BGH, 15.03.2011 - 3 StR 15/11 - Das Anbringen einer Skimming-Apparatur an einem Geldautomaten stellt lediglich eine Vorbereitungshandlung zur Fälschung von Zahlungskarten dar; Hilfe bei der Tataufklärung durch Bezeichnung des Bandenchefs ohne Rücksicht auf die in Bulgarien lebende Familie ist ein Milderungsgrund

Bundesgerichtshof
Beschl. v. 15.03.2011, Az.: 3 StR 15/11
Gericht: BGH
Entscheidungsform: Beschluss
Datum: 15.03.2011
Referenz: JurionRS 2011, 16238
Aktenzeichen: 3 StR 15/11
 

Fundstellen:

StraFo 2011, 323

StV 2011, 533-534

StV 2012, 530

wistra 2011, 299-301

Verfahrensgegenstand:

Banden- und gewerbsmäßiger Fälschung von Zahlungskarten mit Garantiefunktion u.a.;

Der 3. Strafsenat des Bundesgerichtshofs hat
nach Anhörung der Beschwerdeführer und des Generalbundesanwalts
- zu 2. auf dessen Antrag -
am 15. März 2011
gemäß § 349 Abs. 2 und 4, § 357 StPO
einstimmig beschlossen:

Tenor:

  1. 1.

    Auf die Revisionen der Angeklagten U. und P. wird das Urteil des Landgerichts Duisburg vom 15. Juli 2010 mit den jeweils zugehörigen Feststellungen aufgehoben

    1. a)

      bezüglich des Angeklagten U. , aa) soweit er wegen versuchter gewerbs- und bandenmäßiger Fälschung von Zahlungskarten mit Garantiefunktion in neun Fällen (Fälle B III. 4., 5., 7. bis 10., 15. bis 17. der Urteilsgründe) verurteilt worden ist; bb) im Ausspruch über die Gesamtstrafe;

    2. b)

      bezüglich des Angeklagten P. , aa) soweit er wegen versuchter gewerbs- und bandenmäßiger Fälschung von Zahlungskarten mit Garantiefunktion in zwei Fällen (Fälle B III. 15. und 17. der Urteilsgründe) verurteilt worden ist; bb) im gesamten Strafausspruch;

    3. c)

      bezüglich des Mitangeklagten A. , aa) soweit er wegen versuchter gewerbs- und bandenmäßiger Fälschung von Zahlungskarten mit Garantiefunktion in acht Fällen (Fälle B III. 4., 7. bis 10., 15. bis 17. der Urteilsgründe) verurteilt worden ist; bb) im Ausspruch über die Gesamtstrafe;

    4. d)

      bezüglich des Mitangeklagten M. , aa) soweit er wegen versuchter gewerbs- und bandenmäßiger Fälschung von Zahlungskarten mit Garantiefunktion in drei Fällen (Fälle B III. 15. bis 17. der Urteilsgründe) verurteilt worden ist; bb) im Ausspruch über die Gesamtstrafe.
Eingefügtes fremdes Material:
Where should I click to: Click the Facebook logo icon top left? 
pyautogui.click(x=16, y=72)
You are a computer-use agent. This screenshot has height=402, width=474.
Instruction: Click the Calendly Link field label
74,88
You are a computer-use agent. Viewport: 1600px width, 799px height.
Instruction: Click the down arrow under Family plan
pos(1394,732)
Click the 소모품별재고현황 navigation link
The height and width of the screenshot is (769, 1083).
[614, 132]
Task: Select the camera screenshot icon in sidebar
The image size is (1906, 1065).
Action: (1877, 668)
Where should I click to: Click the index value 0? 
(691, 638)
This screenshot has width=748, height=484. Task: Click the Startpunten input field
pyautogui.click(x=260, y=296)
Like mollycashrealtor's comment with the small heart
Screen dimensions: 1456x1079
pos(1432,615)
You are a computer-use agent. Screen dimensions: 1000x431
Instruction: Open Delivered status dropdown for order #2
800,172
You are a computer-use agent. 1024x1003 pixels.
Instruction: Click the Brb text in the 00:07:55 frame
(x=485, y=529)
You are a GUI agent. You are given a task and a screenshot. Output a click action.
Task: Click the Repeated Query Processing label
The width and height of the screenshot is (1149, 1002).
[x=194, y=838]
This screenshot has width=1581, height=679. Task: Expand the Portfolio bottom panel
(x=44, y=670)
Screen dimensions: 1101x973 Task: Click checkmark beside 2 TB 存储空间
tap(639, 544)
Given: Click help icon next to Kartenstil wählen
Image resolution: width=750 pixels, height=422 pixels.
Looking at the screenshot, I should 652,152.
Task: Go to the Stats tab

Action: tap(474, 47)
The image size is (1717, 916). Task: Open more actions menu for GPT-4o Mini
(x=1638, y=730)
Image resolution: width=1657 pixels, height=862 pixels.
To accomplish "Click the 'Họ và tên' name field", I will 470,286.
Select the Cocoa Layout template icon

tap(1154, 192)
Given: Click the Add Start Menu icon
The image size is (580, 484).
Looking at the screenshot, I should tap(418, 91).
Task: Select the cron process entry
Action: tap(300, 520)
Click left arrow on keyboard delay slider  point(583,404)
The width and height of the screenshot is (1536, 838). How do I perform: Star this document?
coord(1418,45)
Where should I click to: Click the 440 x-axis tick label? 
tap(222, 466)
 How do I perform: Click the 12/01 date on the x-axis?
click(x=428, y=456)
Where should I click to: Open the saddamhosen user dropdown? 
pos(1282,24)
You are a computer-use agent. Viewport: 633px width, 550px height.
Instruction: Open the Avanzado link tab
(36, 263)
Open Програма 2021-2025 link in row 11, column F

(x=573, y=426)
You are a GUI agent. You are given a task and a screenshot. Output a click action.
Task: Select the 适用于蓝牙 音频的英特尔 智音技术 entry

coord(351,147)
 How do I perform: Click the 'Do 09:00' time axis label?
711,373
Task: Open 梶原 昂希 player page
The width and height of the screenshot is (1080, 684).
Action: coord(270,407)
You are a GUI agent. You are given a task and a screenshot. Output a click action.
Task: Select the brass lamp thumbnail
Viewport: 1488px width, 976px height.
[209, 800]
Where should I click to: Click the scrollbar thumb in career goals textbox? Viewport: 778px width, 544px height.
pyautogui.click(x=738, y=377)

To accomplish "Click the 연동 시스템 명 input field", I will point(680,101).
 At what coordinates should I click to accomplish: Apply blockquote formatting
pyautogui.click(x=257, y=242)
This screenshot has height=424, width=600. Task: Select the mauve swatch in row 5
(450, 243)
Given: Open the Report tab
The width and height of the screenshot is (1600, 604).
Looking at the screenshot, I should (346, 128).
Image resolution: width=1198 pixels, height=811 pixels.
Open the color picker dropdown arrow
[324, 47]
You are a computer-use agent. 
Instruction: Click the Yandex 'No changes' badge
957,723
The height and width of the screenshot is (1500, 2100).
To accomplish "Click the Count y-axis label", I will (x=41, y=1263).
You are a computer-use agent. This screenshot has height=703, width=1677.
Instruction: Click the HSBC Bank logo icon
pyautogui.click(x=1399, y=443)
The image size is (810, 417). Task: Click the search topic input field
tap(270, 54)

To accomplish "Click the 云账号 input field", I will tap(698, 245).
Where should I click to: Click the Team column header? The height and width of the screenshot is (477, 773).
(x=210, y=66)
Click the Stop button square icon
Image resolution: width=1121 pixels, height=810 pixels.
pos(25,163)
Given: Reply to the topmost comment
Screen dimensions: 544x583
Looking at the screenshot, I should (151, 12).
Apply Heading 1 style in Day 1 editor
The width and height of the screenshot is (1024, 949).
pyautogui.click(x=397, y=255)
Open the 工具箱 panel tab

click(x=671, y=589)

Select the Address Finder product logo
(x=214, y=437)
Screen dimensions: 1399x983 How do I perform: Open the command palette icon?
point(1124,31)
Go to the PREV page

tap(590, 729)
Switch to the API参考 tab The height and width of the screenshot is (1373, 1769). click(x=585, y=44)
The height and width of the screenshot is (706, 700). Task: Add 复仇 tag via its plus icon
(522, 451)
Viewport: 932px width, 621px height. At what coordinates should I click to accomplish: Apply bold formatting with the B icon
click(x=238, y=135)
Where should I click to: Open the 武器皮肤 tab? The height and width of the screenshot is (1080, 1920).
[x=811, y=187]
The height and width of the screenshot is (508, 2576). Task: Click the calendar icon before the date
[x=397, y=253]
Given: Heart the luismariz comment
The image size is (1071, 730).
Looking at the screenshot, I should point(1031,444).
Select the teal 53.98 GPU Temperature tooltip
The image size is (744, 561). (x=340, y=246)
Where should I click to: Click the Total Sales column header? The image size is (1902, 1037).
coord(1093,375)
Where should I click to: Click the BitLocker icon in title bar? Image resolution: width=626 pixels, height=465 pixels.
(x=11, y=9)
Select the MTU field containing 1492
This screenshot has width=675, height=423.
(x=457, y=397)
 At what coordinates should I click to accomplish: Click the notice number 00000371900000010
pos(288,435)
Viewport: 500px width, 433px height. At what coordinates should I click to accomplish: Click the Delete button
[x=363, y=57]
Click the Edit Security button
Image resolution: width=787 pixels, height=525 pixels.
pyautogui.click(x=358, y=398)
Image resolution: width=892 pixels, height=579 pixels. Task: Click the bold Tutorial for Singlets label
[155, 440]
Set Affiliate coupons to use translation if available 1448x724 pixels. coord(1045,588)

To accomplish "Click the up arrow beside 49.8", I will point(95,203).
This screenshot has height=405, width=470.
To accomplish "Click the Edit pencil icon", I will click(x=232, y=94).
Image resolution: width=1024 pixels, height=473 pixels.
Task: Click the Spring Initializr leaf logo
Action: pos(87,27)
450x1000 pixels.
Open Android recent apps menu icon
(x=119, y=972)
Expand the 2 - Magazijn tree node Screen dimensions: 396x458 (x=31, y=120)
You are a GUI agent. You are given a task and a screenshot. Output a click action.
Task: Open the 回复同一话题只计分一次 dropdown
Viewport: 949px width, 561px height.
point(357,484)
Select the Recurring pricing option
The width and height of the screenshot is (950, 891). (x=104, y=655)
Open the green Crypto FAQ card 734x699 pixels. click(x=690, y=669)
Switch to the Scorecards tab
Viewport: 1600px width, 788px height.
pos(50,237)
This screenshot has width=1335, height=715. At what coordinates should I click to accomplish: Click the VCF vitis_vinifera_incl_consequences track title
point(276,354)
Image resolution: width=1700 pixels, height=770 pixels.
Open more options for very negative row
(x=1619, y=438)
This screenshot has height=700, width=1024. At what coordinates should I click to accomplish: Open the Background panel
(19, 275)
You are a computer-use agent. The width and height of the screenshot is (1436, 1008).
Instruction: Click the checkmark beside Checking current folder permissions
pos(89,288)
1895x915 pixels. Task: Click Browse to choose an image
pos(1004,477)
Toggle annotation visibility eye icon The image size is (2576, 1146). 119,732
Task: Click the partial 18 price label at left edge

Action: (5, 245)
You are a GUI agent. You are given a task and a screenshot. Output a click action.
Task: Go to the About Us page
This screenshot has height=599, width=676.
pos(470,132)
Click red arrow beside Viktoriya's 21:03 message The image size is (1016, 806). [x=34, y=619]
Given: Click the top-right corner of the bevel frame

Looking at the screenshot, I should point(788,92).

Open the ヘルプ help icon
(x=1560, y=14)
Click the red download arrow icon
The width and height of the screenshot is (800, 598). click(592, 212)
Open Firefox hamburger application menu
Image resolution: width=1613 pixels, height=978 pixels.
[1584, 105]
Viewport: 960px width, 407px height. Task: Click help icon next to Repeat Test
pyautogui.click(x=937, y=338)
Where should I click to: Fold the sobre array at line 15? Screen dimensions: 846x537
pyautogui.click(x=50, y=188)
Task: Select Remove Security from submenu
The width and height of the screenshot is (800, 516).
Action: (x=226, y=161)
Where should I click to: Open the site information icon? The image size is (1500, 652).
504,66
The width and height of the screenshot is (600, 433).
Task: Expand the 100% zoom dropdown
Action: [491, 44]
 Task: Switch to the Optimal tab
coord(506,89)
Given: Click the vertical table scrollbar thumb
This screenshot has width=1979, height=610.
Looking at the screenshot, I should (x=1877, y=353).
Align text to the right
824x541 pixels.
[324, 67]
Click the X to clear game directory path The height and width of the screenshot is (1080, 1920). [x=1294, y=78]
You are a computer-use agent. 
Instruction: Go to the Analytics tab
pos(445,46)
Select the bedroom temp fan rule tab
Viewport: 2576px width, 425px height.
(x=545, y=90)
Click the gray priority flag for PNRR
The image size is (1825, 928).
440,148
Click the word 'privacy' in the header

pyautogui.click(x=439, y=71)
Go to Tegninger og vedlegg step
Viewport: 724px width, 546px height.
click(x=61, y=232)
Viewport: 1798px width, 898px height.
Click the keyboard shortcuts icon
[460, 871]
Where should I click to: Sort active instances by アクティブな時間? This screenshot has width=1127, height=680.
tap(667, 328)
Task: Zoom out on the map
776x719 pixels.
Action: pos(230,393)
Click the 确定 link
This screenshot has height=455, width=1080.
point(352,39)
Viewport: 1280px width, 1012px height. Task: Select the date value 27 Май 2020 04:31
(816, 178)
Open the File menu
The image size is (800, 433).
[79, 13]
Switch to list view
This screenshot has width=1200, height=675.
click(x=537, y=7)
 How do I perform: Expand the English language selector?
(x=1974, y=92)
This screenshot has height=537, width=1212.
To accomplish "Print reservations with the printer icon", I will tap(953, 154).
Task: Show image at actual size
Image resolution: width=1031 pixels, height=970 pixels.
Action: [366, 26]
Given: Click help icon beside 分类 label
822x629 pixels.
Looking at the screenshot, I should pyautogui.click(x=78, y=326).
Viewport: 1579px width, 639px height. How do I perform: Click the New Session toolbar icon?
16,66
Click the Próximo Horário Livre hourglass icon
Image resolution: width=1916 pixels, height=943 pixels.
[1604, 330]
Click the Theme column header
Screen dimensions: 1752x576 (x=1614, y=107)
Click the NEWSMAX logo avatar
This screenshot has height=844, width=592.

      Im Umfang der Aufhebung wird die Sache zu neuer Verhandlung und Entscheidung, auch über die Kosten der Rechtsmittel, an eine andere Strafkammer des Landgerichts zurückverwiesen.

  1. 2.

    Die weitergehenden Revisionen der Angeklagten U. und P. werden verworfen.